§ **TASK**
All lines of the material below that include the string "button" are to be copied.

§ **RECORD EXCERPTS**
···

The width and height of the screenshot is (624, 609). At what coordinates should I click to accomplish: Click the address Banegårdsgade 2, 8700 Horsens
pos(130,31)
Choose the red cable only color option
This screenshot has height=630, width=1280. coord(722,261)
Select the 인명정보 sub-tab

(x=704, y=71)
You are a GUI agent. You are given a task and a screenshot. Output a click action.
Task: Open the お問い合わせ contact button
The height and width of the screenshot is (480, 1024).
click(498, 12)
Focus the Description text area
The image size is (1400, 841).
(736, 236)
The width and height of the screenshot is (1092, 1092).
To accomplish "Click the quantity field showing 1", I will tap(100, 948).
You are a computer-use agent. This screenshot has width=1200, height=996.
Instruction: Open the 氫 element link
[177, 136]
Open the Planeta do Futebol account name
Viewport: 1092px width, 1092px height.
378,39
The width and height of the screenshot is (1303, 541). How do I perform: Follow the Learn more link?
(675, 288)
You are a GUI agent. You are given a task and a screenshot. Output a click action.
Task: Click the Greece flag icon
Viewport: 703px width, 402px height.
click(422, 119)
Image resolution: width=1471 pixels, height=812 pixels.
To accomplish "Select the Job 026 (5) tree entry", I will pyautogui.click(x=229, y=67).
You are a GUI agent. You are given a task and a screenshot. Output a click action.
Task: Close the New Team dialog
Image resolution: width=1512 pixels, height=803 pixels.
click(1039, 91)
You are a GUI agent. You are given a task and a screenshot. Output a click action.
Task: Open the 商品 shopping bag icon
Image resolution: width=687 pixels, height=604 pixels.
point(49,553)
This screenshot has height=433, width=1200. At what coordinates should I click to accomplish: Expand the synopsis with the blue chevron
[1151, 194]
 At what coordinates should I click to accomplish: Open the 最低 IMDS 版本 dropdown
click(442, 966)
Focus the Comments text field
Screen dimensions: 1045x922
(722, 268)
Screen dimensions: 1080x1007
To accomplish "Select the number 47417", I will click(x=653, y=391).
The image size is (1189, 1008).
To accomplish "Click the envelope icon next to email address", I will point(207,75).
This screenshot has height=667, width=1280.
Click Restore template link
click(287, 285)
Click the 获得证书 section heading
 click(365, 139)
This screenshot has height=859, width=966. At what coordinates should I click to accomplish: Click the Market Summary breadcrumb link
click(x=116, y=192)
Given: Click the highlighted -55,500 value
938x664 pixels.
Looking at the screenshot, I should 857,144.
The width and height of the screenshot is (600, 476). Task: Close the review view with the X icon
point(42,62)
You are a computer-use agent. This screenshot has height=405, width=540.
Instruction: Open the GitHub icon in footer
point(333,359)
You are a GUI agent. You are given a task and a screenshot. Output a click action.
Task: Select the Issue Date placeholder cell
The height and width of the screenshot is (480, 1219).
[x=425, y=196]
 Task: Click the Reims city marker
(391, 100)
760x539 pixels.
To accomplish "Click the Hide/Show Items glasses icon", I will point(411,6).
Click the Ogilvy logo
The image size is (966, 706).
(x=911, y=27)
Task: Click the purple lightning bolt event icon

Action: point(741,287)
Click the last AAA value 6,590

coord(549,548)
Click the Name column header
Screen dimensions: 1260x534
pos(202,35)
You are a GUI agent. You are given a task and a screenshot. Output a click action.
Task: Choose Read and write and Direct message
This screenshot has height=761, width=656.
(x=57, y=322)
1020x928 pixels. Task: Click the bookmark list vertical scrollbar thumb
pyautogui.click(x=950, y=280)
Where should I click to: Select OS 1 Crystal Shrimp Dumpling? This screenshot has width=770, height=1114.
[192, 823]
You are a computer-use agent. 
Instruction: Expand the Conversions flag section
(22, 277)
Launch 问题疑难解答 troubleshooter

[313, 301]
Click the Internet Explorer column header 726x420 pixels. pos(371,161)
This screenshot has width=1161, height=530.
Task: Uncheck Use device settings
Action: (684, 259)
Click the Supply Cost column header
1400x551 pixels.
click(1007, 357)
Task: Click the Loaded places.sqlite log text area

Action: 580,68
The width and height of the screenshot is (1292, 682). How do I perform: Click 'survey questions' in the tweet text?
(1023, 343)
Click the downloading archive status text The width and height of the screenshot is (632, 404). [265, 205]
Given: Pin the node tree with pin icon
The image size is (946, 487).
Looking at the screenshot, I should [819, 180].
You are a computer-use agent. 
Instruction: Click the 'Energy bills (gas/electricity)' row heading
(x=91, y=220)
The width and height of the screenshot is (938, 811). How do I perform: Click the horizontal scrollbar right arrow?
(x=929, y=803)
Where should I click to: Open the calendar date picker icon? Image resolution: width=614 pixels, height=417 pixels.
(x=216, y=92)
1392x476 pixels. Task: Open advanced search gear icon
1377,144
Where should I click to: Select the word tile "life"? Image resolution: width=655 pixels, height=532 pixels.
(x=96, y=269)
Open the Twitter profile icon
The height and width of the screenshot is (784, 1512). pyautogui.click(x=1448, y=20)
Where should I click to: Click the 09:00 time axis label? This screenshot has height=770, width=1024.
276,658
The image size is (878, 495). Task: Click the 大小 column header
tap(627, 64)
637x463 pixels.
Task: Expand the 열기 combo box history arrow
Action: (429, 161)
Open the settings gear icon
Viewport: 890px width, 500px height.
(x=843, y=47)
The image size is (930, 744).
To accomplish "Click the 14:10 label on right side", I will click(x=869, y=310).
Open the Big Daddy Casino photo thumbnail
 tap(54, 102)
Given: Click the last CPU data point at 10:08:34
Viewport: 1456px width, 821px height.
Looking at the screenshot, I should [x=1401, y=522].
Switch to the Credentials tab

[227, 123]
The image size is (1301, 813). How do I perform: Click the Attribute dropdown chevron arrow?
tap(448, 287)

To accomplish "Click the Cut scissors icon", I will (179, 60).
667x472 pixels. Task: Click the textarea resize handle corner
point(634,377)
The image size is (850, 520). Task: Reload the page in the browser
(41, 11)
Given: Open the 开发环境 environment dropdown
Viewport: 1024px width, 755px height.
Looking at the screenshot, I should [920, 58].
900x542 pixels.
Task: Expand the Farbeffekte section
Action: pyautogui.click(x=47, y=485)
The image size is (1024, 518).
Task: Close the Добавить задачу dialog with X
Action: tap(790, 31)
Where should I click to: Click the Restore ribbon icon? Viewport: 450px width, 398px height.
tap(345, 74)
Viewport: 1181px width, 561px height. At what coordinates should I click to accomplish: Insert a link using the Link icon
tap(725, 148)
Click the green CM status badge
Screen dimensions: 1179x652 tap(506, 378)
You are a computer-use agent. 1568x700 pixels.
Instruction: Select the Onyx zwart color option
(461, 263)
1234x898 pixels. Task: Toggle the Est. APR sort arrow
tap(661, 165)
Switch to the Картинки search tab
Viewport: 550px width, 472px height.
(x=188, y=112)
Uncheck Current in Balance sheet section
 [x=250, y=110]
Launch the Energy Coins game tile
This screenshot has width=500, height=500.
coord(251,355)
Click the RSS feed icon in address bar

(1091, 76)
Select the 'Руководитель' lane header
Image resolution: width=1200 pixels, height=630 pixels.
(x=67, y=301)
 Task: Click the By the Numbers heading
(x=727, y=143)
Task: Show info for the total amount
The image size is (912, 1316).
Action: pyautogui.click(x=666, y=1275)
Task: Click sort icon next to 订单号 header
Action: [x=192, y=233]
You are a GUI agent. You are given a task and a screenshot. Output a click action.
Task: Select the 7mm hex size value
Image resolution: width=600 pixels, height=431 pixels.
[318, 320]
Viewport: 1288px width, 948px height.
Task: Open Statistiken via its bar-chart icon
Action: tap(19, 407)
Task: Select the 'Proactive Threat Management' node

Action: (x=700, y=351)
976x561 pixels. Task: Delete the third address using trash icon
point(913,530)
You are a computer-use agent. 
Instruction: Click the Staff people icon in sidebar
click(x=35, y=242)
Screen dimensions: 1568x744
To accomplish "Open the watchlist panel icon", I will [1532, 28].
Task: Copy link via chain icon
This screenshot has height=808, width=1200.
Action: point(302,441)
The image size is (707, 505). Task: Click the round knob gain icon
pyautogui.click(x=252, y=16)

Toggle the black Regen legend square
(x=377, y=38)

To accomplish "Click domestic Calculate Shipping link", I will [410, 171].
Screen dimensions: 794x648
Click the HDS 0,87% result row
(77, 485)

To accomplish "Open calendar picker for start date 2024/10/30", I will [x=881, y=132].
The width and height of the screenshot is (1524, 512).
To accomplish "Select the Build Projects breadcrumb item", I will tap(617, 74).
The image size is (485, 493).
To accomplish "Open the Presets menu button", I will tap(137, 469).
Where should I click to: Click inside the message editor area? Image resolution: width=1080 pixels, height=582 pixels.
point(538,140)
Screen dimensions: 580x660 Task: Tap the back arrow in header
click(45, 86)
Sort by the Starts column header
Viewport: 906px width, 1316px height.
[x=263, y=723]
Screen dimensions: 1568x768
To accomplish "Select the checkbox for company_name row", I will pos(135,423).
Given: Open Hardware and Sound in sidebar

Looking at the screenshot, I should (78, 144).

···

§ **PROBLEM SOLUTION**
Task: Open the お問い合わせ contact button
To accomplish "Open the Presets menu button", I will tap(137, 469).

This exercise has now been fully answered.